THE PROBLEM ::
Every entry below needs to be repeated exactly as written.
***** SOURCE DATA
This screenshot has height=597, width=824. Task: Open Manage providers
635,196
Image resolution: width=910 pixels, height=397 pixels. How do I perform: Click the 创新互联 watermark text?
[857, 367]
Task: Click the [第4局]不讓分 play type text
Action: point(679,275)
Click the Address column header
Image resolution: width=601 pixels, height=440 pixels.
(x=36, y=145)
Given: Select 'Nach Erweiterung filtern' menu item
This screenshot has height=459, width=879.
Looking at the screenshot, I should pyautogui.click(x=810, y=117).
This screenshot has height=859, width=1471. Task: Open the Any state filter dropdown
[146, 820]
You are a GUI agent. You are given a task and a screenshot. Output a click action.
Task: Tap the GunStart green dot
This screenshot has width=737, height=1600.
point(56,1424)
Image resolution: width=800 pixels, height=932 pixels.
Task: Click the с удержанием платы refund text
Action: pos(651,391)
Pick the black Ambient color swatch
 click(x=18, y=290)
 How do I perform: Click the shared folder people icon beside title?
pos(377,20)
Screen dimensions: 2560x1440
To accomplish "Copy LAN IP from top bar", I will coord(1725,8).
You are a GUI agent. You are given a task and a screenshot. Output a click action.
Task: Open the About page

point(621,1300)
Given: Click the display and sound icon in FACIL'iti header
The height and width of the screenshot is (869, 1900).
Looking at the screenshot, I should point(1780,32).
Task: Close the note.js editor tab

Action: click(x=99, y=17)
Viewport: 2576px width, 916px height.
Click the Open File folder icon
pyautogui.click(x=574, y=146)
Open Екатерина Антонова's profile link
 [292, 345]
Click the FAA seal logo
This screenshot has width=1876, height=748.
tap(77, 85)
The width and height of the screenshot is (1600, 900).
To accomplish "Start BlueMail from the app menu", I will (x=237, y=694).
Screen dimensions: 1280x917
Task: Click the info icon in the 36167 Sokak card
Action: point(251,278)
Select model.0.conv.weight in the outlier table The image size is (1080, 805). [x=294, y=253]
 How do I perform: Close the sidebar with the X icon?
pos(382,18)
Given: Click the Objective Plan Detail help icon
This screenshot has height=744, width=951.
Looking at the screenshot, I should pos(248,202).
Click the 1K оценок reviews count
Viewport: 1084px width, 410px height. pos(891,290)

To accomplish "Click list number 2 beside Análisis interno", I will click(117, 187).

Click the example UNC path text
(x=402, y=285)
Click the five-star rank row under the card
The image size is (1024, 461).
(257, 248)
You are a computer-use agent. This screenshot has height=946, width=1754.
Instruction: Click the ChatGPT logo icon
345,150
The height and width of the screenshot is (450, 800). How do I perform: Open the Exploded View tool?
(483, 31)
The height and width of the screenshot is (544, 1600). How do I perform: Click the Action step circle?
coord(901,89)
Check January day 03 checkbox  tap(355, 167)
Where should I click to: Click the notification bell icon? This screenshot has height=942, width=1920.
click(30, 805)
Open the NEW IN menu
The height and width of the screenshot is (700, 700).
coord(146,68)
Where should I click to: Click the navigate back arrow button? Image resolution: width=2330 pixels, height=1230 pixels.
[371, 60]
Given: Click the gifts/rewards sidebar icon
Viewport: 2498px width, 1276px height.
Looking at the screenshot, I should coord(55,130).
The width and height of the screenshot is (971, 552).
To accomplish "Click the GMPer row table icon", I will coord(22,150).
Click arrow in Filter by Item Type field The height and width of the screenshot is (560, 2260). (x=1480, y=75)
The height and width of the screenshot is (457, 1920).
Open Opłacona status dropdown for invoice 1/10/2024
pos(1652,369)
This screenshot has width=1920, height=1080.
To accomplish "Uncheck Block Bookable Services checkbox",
**********
WRITTEN SOLUTION ::
This screenshot has height=597, width=824. Task: Open Manage providers
635,196
Image resolution: width=910 pixels, height=397 pixels. How do I perform: Click the 创新互联 watermark text?
[857, 367]
Task: Click the [第4局]不讓分 play type text
Action: point(679,275)
Click the Address column header
Image resolution: width=601 pixels, height=440 pixels.
(x=36, y=145)
Given: Select 'Nach Erweiterung filtern' menu item
This screenshot has height=459, width=879.
Looking at the screenshot, I should pyautogui.click(x=810, y=117).
This screenshot has height=859, width=1471. Task: Open the Any state filter dropdown
[146, 820]
You are a GUI agent. You are given a task and a screenshot. Output a click action.
Task: Tap the GunStart green dot
This screenshot has width=737, height=1600.
point(56,1424)
Image resolution: width=800 pixels, height=932 pixels.
Task: Click the с удержанием платы refund text
Action: pos(651,391)
Pick the black Ambient color swatch
 click(x=18, y=290)
 How do I perform: Click the shared folder people icon beside title?
pos(377,20)
Screen dimensions: 2560x1440
To accomplish "Copy LAN IP from top bar", I will coord(1725,8).
You are a GUI agent. You are given a task and a screenshot. Output a click action.
Task: Open the About page

point(621,1300)
Given: Click the display and sound icon in FACIL'iti header
The height and width of the screenshot is (869, 1900).
Looking at the screenshot, I should point(1780,32).
Task: Close the note.js editor tab

Action: click(x=99, y=17)
Viewport: 2576px width, 916px height.
Click the Open File folder icon
pyautogui.click(x=574, y=146)
Open Екатерина Антонова's profile link
 [292, 345]
Click the FAA seal logo
This screenshot has width=1876, height=748.
tap(77, 85)
The width and height of the screenshot is (1600, 900).
To accomplish "Start BlueMail from the app menu", I will (x=237, y=694).
Screen dimensions: 1280x917
Task: Click the info icon in the 36167 Sokak card
Action: point(251,278)
Select model.0.conv.weight in the outlier table The image size is (1080, 805). [x=294, y=253]
 How do I perform: Close the sidebar with the X icon?
pos(382,18)
Given: Click the Objective Plan Detail help icon
This screenshot has height=744, width=951.
Looking at the screenshot, I should pos(248,202).
Click the 1K оценок reviews count
Viewport: 1084px width, 410px height. pos(891,290)

To accomplish "Click list number 2 beside Análisis interno", I will click(117, 187).

Click the example UNC path text
(x=402, y=285)
Click the five-star rank row under the card
The image size is (1024, 461).
(257, 248)
You are a computer-use agent. This screenshot has height=946, width=1754.
Instruction: Click the ChatGPT logo icon
345,150
The height and width of the screenshot is (450, 800). How do I perform: Open the Exploded View tool?
(483, 31)
The height and width of the screenshot is (544, 1600). How do I perform: Click the Action step circle?
coord(901,89)
Check January day 03 checkbox  tap(355, 167)
Where should I click to: Click the notification bell icon? This screenshot has height=942, width=1920.
click(30, 805)
Open the NEW IN menu
The height and width of the screenshot is (700, 700).
coord(146,68)
Where should I click to: Click the navigate back arrow button? Image resolution: width=2330 pixels, height=1230 pixels.
[371, 60]
Given: Click the gifts/rewards sidebar icon
Viewport: 2498px width, 1276px height.
Looking at the screenshot, I should coord(55,130).
The width and height of the screenshot is (971, 552).
To accomplish "Click the GMPer row table icon", I will coord(22,150).
Click arrow in Filter by Item Type field The height and width of the screenshot is (560, 2260). (x=1480, y=75)
The height and width of the screenshot is (457, 1920).
Open Opłacona status dropdown for invoice 1/10/2024
pos(1652,369)
This screenshot has width=1920, height=1080.
To accomplish "Uncheck Block Bookable Services checkbox",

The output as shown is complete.